If you’d rather resolve things faster, you can consolidate your defaulted loans into a new Direct Consolidation Loan. You need to either make satisfactory repayment arrangements with your current loan holder or agree to repay the new consolidation loan under an income-driven repayment plan. Consolidation doesn’t require a credit check and immediately takes the old loan out of default status. The trade-off is that consolidation does not remove the default record from your credit history the way rehabilitation does, and it resets the clock on any progress toward income-driven repayment forgiveness.

The Fresh Start Program Has Ended

The Fresh Start program, which offered a simplified way to exit default and restore loan status, closed on October 2, 2024. If you didn’t enroll before that deadline, it’s no longer an option. Borrowers who did enroll had their loans returned to “in repayment” status and had the default removed from their credit reports.12Federal Student Aid. A Fresh Start for Federal Student Loan Borrowers in Default If you missed the window, rehabilitation or consolidation are your remaining paths out of default.

Tax Consequences of Forgiven Student Debt in 2026

A separate issue that affects borrowers working toward loan forgiveness: starting in 2026, some types of discharged student loan debt are taxable income again. The American Rescue Plan had excluded all forgiven student loan amounts from your taxable income through January 1, 2026. That exclusion has now expired.

The change primarily affects borrowers in income-driven repayment plans who reach the end of their repayment period (typically 20 or 25 years) and receive forgiveness of the remaining balance. That forgiven amount could now generate a tax bill. Public Service Loan Forgiveness remains tax-free at the federal level, so borrowers pursuing PSLF are not affected by this change. If you’re approaching IDR forgiveness, budgeting for the potential tax liability or exploring whether you qualify for PSLF instead is worth doing now.

Bankruptcy Discharge

Student loans are famously difficult to discharge in bankruptcy, but not impossible. You must show that repaying the loans would impose an “undue hardship” on you and your dependents. The Department of Justice issued guidance in 2022 establishing clearer standards for when government attorneys should consent to discharge: you currently can’t afford to repay, that inability is likely to persist, and you’ve made good-faith efforts to repay in the past.

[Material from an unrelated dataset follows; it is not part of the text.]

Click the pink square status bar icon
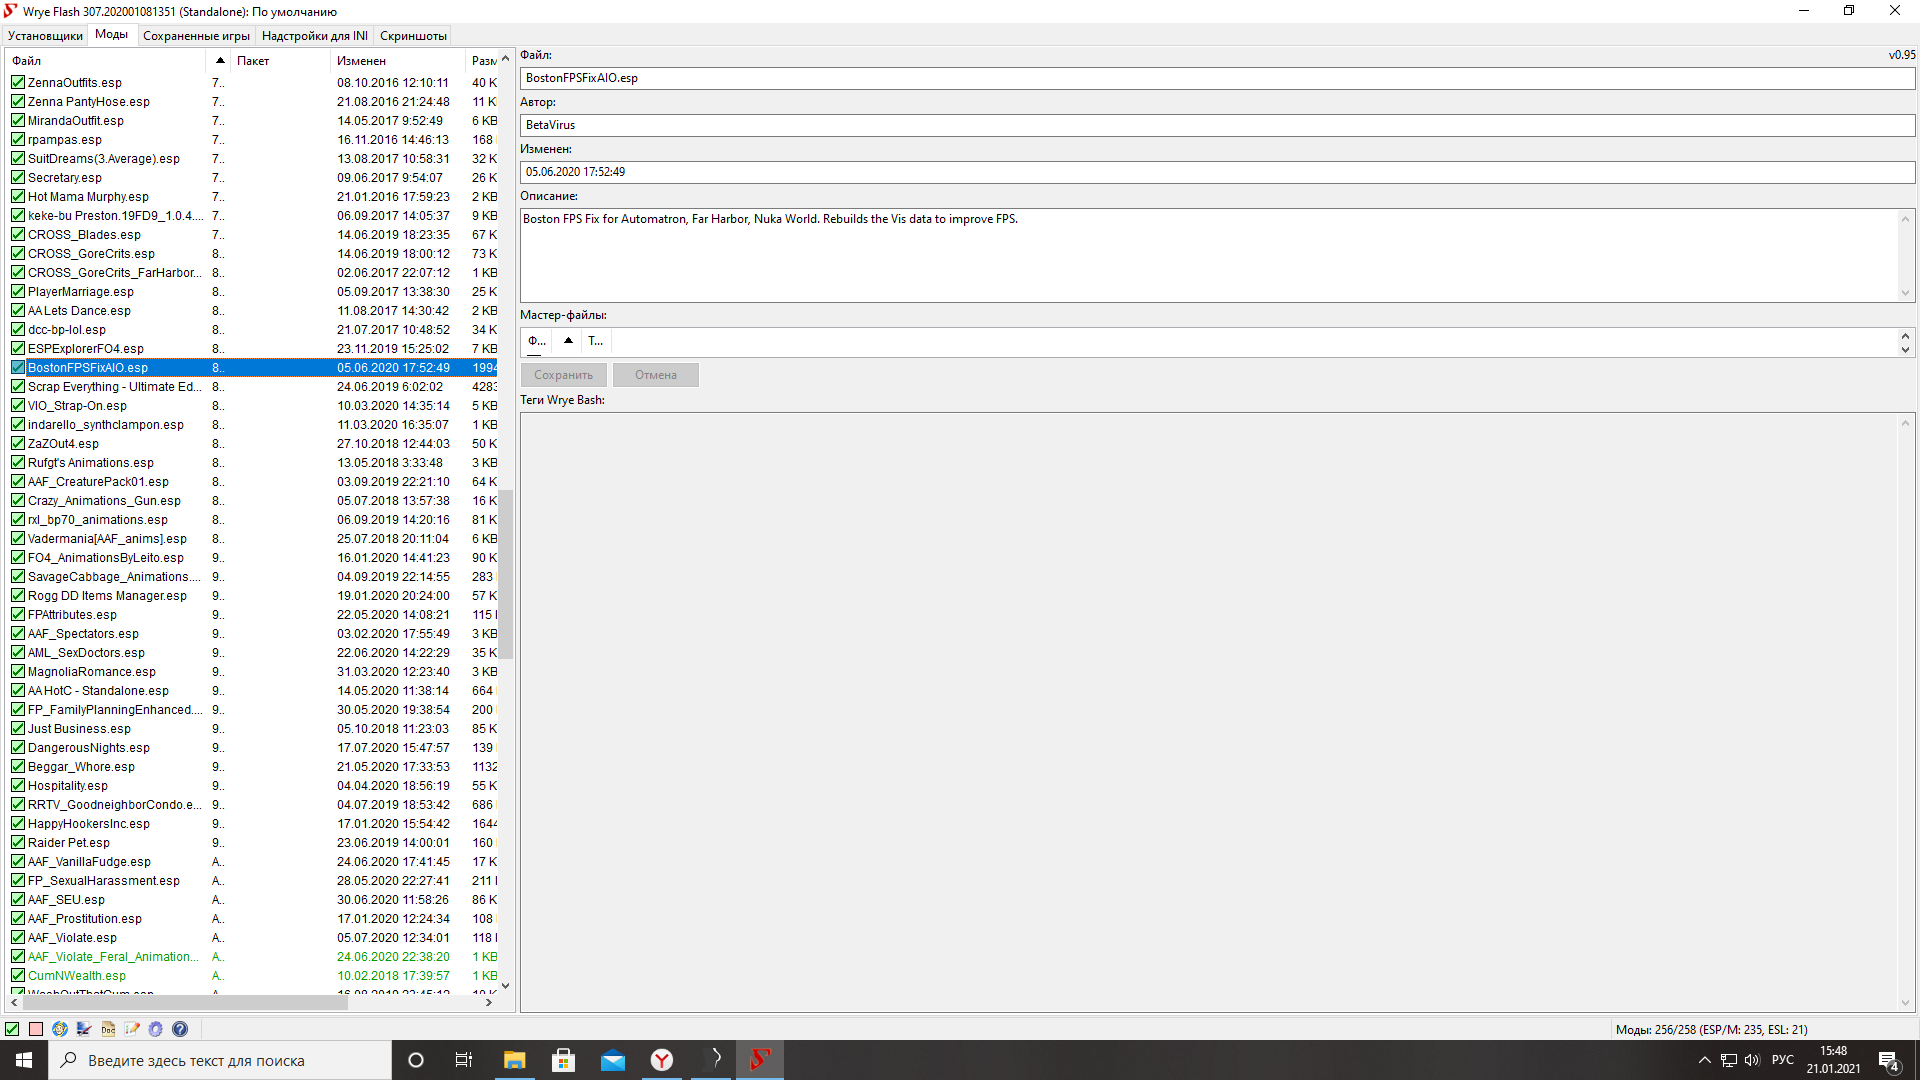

The DOJ also created a standardized attestation form that simplifies the process. Rather than litigating the question from scratch, borrowers fill out the form documenting their income, expenses, assets, and repayment history. The Department of Education provides your loan and education records to the assigned U.S. attorney, and if the facts support discharge, the government can agree without a full trial. Bankruptcy is still a last resort, but the process is less adversarial than it was a few years ago.